I know how to calculate(a) and (b) but I don't know how to calaulate(c), so just show the calculation of (c) is enough. thx~
Maths problem of variation[急]
2009-08-04 5:16 am
回答 (2)
2009-08-04 5:42 am
✔ 最佳答案
(a) Let y=Ax+Bx^2Sub. x=42, y=79800. When x=50, y=75000
79800=42A+1764B
75000=50A+2500B
So from (2) 1500=A+50B=>A=1500-50B
Sub, into (1) 79800=42(1500-50B)+1764B
=>79800=63000-2100B+1764B
=>B=-50
A=4000
So y=4000x-50x^2
(b) Sub. x=45, we have y=78750
(c)
y
=4000x-50x^2
=-50(x-40)^2+80000
2009-08-04 5:46 am
As a demonstration, let y = 4x^2 + 6x + 5 [actual value should be those in part (a)].
y = 4x^2 + 6x + 5
= 4(x^2 + 6x/4) + 5
= 4(x^2 + 3x/2) + 5
= 4[(x + 3/4)^2 - (3/4)^2] + 5 ( 3/4 is HALF of 3/2 and having same sign.)

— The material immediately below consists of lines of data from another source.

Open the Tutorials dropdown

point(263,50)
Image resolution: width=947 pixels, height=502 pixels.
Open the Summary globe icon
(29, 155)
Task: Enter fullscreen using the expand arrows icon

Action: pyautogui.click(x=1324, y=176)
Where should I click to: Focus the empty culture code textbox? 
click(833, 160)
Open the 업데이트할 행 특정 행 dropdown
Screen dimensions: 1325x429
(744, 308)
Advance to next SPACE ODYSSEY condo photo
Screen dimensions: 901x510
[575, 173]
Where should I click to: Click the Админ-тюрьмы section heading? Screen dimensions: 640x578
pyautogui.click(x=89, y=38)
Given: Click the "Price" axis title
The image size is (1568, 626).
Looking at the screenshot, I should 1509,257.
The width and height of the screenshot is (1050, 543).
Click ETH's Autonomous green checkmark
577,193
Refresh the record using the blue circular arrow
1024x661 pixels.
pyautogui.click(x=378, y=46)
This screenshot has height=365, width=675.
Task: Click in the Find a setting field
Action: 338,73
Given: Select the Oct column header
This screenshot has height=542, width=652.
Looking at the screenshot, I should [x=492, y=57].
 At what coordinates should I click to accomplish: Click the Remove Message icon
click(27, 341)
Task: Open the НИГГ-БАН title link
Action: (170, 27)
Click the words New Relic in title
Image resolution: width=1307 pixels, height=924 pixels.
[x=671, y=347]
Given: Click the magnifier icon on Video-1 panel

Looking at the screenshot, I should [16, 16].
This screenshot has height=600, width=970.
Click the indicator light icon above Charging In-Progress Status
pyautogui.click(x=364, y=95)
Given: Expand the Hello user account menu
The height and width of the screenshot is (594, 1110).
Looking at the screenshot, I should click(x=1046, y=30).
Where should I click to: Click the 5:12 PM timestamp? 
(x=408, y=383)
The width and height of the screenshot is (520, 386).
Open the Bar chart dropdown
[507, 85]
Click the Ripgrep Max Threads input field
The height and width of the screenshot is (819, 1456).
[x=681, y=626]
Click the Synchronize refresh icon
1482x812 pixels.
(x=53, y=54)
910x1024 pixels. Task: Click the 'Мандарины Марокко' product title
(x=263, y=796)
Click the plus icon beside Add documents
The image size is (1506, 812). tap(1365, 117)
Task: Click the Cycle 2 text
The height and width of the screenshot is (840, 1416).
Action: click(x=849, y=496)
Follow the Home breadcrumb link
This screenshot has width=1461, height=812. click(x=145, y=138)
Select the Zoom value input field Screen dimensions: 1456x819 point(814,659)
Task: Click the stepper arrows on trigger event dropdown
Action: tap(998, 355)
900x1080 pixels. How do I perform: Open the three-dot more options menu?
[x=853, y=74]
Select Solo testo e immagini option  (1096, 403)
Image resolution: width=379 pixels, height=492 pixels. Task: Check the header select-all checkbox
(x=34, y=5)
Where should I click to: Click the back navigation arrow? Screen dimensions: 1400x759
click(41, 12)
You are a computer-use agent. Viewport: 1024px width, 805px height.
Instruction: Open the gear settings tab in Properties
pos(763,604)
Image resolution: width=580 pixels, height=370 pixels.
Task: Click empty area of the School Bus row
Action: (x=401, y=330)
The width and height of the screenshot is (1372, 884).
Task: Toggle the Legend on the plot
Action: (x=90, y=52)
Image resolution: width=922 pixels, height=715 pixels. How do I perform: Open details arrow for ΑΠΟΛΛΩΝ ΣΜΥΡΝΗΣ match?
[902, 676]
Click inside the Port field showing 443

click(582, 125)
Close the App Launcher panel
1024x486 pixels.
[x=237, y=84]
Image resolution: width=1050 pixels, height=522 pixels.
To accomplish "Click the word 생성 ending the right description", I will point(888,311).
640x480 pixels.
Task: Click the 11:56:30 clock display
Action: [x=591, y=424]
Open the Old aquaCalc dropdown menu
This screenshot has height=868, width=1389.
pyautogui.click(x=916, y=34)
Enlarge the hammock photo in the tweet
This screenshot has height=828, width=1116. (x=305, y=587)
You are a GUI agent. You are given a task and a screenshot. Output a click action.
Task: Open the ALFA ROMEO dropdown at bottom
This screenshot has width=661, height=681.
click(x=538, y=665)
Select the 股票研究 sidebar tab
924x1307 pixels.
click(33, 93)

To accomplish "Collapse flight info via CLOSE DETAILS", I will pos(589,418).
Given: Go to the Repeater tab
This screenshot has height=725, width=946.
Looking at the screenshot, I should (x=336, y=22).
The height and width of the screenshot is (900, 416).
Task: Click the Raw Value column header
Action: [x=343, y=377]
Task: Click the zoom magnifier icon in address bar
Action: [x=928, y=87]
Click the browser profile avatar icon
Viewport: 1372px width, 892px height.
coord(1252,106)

= 4[(x + 3/4)^2 - 9/16] + 5
= 4(x + 3/4)^2 - 9/4 + 5
= 4(x + 3/4)^2 + 11/4.
so in this case, a = 11/4, b = 4 and c = 3/4.
same method can be applied to any quadratic function y.
y = 4x^2 + 6x + 5
= 4(x^2 + 6x/4) + 5
= 4(x^2 + 3x/2) + 5
= 4[(x + 3/4)^2 - (3/4)^2] + 5 ( 3/4 is HALF of 3/2 and having same sign.)
= 4[(x + 3/4)^2 - 9/16] + 5
= 4(x + 3/4)^2 - 9/4 + 5
= 4(x + 3/4)^2 + 11/4.
so in this case, a = 11/4, b = 4 and c = 3/4.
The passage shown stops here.